Specificity of all of the tests was satisfactory, but we believe that the most clinically relevant characteristic of such tests is sensitivity, because it is better to strengthen dietary instruction in a strictly compliant child than to miss a partially compliant one. Therefore, high sensitivity is essential in detecting dietary transgressions that were reported to enhance the risk of long-term complications (30) and worsen quality of life (31–33).
A limit of our study could be that we did not calculate the optimal cutoff for anti-tTG IgA and AGA IgA because this was not the objective of our study. Manufacturers' cutoffs for AGA and anti-tTG are routinely used as such in most laboratories; however, this could be a source of bias.
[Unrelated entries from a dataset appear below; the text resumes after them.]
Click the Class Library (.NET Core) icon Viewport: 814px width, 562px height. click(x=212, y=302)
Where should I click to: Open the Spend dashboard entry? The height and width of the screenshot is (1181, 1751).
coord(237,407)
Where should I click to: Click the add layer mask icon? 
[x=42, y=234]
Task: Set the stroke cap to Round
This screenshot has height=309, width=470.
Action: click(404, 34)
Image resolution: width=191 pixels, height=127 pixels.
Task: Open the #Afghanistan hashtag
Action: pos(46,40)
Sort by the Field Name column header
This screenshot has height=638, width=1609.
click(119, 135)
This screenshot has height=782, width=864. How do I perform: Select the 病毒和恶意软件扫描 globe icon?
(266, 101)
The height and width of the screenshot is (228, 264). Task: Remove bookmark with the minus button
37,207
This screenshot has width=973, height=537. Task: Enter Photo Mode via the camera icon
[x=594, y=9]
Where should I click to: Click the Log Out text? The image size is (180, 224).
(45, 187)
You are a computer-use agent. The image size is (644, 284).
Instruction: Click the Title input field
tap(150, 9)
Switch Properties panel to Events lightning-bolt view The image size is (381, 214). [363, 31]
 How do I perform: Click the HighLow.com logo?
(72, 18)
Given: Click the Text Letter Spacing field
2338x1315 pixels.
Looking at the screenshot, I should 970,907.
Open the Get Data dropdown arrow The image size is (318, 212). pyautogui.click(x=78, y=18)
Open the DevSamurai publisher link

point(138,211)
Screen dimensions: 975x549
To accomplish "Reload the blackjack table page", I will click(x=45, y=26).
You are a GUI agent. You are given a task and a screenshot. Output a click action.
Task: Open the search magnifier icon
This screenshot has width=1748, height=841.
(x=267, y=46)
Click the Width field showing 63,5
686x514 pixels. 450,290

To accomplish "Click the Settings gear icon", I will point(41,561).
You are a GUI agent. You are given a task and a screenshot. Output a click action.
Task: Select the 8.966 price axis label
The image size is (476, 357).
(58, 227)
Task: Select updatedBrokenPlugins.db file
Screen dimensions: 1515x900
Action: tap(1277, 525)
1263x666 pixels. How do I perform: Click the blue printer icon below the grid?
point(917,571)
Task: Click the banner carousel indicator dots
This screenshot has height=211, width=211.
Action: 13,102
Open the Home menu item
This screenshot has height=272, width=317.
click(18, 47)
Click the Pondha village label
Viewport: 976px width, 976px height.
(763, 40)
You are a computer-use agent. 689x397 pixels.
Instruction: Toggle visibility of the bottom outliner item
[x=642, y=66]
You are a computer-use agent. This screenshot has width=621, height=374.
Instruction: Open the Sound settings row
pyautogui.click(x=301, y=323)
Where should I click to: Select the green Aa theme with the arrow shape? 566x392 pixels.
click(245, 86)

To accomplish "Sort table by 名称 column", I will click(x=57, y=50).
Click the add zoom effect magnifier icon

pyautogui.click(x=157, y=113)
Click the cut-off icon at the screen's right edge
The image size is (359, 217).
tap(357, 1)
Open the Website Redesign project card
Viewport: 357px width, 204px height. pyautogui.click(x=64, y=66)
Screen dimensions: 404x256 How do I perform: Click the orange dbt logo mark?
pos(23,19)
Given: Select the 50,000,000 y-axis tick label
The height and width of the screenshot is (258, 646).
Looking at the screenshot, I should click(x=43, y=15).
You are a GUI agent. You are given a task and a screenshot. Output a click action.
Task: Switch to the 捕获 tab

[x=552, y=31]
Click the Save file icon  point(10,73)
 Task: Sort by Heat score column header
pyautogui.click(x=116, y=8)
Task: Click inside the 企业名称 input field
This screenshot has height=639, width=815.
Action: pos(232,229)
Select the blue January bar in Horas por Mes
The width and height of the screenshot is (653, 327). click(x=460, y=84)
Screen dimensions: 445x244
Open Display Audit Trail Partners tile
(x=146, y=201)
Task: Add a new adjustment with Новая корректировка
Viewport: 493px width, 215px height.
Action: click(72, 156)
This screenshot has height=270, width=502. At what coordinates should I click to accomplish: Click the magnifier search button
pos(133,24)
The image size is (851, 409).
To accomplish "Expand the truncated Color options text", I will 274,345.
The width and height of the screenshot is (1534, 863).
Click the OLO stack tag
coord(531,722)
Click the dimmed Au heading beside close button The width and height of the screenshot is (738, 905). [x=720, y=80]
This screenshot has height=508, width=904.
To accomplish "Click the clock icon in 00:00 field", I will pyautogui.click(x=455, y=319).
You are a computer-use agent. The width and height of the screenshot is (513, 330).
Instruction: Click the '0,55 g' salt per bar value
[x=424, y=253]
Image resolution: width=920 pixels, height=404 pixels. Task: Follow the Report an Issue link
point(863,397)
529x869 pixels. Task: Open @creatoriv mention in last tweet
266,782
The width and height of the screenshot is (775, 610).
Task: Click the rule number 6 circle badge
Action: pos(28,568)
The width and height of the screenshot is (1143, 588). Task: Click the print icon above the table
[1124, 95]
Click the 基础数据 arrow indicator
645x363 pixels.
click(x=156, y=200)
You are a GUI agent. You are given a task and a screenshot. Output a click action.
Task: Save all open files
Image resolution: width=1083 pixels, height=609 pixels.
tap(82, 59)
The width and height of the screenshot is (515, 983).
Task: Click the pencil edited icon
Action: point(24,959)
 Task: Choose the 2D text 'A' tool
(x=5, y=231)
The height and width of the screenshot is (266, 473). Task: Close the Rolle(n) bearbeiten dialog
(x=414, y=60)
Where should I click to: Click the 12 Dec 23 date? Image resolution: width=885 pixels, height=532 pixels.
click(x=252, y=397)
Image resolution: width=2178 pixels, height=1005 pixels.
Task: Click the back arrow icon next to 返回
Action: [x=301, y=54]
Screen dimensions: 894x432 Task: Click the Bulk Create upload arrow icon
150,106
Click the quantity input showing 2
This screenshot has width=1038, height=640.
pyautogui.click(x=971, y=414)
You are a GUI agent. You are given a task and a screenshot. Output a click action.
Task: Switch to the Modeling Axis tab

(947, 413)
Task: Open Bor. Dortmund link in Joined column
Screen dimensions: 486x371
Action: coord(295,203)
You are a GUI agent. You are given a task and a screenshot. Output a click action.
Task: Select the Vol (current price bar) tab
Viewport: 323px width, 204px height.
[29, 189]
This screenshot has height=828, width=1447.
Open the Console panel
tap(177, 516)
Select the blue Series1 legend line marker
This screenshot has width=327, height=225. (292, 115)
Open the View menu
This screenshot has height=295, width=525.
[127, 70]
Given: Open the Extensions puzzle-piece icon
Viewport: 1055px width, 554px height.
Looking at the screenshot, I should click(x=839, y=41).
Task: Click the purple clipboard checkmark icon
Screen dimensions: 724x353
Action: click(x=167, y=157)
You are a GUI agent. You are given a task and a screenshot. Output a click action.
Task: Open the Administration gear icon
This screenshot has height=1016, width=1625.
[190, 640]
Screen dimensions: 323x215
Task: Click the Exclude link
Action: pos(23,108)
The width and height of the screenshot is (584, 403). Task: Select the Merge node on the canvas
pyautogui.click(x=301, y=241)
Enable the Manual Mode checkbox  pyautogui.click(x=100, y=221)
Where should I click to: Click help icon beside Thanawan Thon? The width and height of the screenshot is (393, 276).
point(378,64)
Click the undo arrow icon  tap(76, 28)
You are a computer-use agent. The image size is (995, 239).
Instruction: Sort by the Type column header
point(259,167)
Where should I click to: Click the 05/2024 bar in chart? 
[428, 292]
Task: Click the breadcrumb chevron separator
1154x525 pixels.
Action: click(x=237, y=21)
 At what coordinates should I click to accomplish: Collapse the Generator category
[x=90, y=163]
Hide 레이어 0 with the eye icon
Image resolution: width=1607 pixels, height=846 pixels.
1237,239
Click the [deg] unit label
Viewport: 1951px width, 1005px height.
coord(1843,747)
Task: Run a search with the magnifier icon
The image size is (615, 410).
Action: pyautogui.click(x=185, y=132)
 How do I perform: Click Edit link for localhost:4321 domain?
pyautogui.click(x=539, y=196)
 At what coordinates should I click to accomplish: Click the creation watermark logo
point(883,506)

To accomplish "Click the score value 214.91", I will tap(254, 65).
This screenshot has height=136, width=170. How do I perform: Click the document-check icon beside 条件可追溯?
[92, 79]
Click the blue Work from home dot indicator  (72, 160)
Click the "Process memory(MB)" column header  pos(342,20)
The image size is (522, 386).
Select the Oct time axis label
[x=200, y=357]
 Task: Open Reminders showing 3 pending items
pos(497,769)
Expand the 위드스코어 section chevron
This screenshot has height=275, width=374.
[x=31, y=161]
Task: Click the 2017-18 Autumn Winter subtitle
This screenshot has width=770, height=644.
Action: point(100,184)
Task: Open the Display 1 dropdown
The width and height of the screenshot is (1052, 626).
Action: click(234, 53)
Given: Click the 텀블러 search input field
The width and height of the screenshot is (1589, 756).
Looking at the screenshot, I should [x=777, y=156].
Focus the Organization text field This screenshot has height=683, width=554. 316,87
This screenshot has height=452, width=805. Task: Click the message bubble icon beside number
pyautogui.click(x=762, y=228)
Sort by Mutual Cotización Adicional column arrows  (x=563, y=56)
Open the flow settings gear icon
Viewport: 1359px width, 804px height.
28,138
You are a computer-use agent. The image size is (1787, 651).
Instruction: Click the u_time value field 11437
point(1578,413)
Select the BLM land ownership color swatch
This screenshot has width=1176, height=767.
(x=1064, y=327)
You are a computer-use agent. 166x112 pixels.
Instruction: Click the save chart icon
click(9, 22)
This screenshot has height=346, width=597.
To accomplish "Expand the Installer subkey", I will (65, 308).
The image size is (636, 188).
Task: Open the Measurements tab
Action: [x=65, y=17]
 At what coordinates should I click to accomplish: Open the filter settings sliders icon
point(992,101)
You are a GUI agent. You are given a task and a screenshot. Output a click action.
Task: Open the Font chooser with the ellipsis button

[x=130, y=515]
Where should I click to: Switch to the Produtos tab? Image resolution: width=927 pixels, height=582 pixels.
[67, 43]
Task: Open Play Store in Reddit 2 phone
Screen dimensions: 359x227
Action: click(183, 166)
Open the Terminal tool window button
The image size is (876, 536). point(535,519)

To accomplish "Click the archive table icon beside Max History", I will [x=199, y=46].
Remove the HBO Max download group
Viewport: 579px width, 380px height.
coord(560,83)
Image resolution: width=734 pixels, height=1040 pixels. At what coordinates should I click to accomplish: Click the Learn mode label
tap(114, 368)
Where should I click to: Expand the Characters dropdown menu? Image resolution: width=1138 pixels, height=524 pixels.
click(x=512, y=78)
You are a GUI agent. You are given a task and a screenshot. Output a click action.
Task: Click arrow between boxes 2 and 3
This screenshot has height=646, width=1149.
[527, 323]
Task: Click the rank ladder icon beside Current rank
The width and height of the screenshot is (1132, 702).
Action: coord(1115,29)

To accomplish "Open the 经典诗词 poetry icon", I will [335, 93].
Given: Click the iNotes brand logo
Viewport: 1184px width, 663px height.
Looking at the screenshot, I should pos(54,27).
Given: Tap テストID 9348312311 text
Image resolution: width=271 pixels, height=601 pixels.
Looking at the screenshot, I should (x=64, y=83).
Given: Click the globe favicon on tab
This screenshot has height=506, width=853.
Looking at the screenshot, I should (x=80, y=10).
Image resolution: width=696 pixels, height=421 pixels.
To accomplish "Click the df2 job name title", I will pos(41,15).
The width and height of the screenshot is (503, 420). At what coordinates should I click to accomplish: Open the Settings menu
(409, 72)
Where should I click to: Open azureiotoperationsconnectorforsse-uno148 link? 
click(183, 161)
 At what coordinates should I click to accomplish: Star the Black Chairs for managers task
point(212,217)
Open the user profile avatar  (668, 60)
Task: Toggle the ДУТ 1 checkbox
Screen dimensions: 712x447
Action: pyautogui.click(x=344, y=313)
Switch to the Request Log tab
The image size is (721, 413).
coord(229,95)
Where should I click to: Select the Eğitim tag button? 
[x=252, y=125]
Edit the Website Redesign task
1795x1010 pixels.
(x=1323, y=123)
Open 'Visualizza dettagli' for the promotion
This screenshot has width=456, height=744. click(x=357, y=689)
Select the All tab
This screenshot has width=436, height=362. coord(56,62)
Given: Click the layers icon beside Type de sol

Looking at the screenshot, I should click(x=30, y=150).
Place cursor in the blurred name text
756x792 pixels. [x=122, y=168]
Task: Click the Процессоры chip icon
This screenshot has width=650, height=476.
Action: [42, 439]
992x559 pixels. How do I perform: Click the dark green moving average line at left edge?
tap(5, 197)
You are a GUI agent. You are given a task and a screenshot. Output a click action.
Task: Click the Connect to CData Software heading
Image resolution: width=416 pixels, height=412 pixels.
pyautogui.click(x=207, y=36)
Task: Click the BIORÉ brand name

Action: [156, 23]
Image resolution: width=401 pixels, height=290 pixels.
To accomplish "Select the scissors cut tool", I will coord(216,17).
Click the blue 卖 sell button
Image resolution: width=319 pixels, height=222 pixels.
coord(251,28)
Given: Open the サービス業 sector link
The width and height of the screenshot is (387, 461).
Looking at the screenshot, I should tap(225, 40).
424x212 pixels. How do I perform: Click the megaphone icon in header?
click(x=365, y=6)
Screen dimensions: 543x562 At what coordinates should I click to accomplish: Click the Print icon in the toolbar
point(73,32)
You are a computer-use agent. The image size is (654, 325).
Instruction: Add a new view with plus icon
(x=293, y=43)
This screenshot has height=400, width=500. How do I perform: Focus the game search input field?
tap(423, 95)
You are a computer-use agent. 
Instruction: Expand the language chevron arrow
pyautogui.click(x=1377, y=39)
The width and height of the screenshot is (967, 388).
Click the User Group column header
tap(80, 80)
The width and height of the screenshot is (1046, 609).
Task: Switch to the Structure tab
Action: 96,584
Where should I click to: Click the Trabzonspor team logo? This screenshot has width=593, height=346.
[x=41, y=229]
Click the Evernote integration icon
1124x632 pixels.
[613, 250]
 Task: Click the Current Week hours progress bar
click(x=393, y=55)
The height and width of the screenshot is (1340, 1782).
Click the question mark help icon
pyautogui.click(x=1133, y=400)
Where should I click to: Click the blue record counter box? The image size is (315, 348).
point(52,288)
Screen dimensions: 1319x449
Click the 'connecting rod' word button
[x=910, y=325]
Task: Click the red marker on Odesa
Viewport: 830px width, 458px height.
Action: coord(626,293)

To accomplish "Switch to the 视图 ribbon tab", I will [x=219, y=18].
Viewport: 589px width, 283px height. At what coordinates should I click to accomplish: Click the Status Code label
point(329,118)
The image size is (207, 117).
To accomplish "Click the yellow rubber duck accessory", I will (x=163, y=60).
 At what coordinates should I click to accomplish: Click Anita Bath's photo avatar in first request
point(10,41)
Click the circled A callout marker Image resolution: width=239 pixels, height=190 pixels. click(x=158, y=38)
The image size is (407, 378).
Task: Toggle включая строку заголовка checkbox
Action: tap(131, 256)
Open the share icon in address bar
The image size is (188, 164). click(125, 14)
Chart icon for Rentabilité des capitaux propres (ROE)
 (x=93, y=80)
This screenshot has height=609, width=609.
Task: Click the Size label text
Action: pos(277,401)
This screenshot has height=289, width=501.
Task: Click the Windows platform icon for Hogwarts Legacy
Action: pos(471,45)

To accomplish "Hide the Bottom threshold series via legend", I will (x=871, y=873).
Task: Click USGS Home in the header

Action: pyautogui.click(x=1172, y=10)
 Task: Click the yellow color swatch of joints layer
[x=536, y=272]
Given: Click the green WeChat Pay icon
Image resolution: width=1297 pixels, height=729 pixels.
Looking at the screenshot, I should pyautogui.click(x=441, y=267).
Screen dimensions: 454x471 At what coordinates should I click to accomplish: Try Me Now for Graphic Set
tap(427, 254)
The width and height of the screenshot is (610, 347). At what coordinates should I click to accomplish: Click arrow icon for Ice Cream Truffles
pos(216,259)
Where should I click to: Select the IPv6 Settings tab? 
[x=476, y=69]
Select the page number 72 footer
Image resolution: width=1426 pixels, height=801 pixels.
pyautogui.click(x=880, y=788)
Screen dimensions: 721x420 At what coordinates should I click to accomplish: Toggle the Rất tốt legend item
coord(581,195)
In conclusion, both a-DGP IgA and a-DGP IgA+G showed good sensitivity in monitoring compliance with GFD, higher than that of anti-tTG IgA and of AGA IgA, at comparable high specificity, but a-DGP IgA+G seemed to perform better than a-DGP IgA in children on GFD for 9 to 12 months or >1 year. Both a-DGP IgA and a-DGP IgA+G showed good sensitivity and specificity as screening tests for CD, but specificity was higher for a-DGP IgA; however, they did not outperform anti-tTG IgA, which remains the best screening test for CD. In very young children sensitivity of both a-DGPs was high and therefore traditional AGA IgA could be substituted in this age group for their comparable performance.